Grapefruit
Grapefruit occupies a strange corner of the fruit world — too tart to eat by the bowlful, too aromatic to ignore. That sharp, floral bitterness comes from a compound called naringin, and it turns out yeast loves working with it. The result is a wine that starts bone dry and citrus-forward, then softens over months in the bottle into something genuinely elegant. Think crisp white wine with a squeeze of sunshine. Done right, grapefruit wine can range from a lean, dry table wine all the way to a rich, sweet sipper — the same fruit, four completely different personalities.
The beginner trap: Letting any white pith into the must — it will drive bitterness into the wine that no amount of aging can fix.
Ingredients
- 6 large grapefruit, scrubbed clean
- 2 lbs (900 g) granulated sugar, divided
- Water to make 1 gallon total
- ½ tsp pectic enzyme
- 1 Campden tablet, crushed
- 1 tsp yeast nutrient
- 1 packet wine yeast (Lalvin 71B or EC-1118 work well; any dry white wine yeast is fine)
Method
- Zest one grapefruit using a fine grater or vegetable peeler, taking only the colored outer layer — no white pith. Set the zest aside.
- Juice all six grapefruit and pour the juice into your primary fermenter. Add the zest, 1 lb of the sugar, the crushed Campden tablet, and yeast nutrient. Add enough water to reach one gallon total and stir until the sugar fully dissolves.
- Cover the fermenter with a clean cloth and let it sit for 12 hours.
- Add the pectic enzyme, stir gently, and cover again. Wait another 12 hours.
- Sprinkle in your yeast, stir, and cover. Fermentation should start within 24–48 hours.
- After two days of active fermentation, stir in the remaining 1 lb of sugar. Let the must ferment for two more days in the primary.
- Remove and discard the zest. Siphon the liquid into a clean 1-gallon secondary fermenter (glass jug works perfectly) and fit an airlock.
- Rack the wine into a clean vessel every 30 days, topping up with a small amount of water or similar wine each time to minimize headspace.

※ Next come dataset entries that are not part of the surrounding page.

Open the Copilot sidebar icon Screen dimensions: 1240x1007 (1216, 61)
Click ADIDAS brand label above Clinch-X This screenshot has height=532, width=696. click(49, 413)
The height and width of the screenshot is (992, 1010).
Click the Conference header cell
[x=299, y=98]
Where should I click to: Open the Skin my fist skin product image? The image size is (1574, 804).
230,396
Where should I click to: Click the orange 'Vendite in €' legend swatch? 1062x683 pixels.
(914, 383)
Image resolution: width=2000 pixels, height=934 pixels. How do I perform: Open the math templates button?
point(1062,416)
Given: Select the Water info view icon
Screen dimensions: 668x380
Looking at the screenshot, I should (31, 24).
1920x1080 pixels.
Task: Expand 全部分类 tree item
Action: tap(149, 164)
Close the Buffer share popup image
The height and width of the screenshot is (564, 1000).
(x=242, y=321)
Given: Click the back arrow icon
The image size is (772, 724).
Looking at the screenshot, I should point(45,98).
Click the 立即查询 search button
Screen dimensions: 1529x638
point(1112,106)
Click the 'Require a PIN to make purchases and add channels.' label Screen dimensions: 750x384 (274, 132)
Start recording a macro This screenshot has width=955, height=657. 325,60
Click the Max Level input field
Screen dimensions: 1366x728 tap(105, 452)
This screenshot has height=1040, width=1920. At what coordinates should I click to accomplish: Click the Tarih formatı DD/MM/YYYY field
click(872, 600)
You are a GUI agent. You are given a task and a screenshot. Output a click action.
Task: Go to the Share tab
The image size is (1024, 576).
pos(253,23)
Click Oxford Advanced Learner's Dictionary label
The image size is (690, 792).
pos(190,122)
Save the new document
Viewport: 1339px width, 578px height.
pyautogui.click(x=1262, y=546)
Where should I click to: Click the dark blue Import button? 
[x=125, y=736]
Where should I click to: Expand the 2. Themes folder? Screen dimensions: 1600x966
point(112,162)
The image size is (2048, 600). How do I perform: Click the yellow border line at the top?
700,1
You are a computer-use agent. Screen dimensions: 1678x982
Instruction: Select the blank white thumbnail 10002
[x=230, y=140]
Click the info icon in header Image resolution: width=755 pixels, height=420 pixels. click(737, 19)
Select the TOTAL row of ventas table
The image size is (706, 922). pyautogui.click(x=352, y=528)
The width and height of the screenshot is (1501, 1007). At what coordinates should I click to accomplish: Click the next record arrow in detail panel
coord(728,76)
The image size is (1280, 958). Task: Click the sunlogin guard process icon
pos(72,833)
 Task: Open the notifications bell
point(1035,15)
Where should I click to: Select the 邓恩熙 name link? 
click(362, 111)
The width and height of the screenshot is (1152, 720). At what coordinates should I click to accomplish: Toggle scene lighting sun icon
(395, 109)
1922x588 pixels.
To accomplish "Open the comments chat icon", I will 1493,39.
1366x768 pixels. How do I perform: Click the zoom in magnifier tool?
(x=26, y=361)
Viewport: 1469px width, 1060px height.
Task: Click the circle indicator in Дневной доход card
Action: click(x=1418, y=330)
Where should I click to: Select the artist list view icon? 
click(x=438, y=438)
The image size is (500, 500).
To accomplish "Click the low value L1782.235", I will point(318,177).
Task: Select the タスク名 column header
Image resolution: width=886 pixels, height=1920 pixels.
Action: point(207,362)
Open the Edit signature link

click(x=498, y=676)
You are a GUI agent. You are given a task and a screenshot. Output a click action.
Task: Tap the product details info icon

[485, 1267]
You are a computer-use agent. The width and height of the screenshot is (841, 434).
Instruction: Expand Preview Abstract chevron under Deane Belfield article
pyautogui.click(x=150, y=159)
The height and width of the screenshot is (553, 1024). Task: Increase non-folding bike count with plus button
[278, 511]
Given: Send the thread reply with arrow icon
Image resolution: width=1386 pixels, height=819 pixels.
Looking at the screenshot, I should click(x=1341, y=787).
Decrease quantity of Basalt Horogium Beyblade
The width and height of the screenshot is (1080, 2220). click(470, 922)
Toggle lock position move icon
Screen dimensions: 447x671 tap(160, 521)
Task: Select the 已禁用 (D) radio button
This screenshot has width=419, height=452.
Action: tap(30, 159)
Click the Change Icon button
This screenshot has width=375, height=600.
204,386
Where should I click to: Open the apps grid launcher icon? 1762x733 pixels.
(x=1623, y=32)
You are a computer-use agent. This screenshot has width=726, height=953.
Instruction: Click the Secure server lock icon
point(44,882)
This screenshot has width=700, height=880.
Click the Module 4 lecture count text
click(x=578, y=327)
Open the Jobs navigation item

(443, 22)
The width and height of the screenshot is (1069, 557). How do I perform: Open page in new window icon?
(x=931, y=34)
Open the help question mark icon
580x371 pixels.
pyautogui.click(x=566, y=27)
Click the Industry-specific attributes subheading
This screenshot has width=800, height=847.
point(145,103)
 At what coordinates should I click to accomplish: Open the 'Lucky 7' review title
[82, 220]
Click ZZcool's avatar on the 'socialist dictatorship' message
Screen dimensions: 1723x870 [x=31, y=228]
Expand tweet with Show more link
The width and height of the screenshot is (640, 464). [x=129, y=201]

Repeat for five rackings total.
- After the fifth racking, bottle the wine and store it somewhere cool and dark for at least 6 months before opening.
Why this works
Grapefruit juice is high in acid and contains naringin, the flavonoid responsible for that characteristic bitter edge. Pectic enzyme is non-negotiable here — grapefruit is loaded with pectin, and skipping it will leave you with a hazy wine that never clears. Splitting the sugar addition (half at the start, half after two days) keeps the initial sugar concentration from stressing the yeast, giving you a cleaner, more complete fermentation. The five-rack protocol slowly strips away spent yeast cells and other solids that would otherwise contribute off-flavors. Time in the bottle lets the remaining naringin mellow and integrate — there is no shortcut for that part.
Notes
Sauterne-style yeast (like Lalvin 71B) will leave a touch of residual fruitiness; EC-1118 (Champagne yeast) ferments drier and crisper — choose based on how you like your white wine. If fresh grapefruit are out of season or expensive, 100% pure grapefruit juice from the refrigerated section (not from concentrate) works as a substitute — use about 64 oz per gallon batch. For a semi-sweet version, dissolve ¼ cup sugar in a few tablespoons of hot water, let it cool, and stir it into the wine right before bottling after stabilizing with a crushed Campden tablet and ½ tsp potassium sorbate.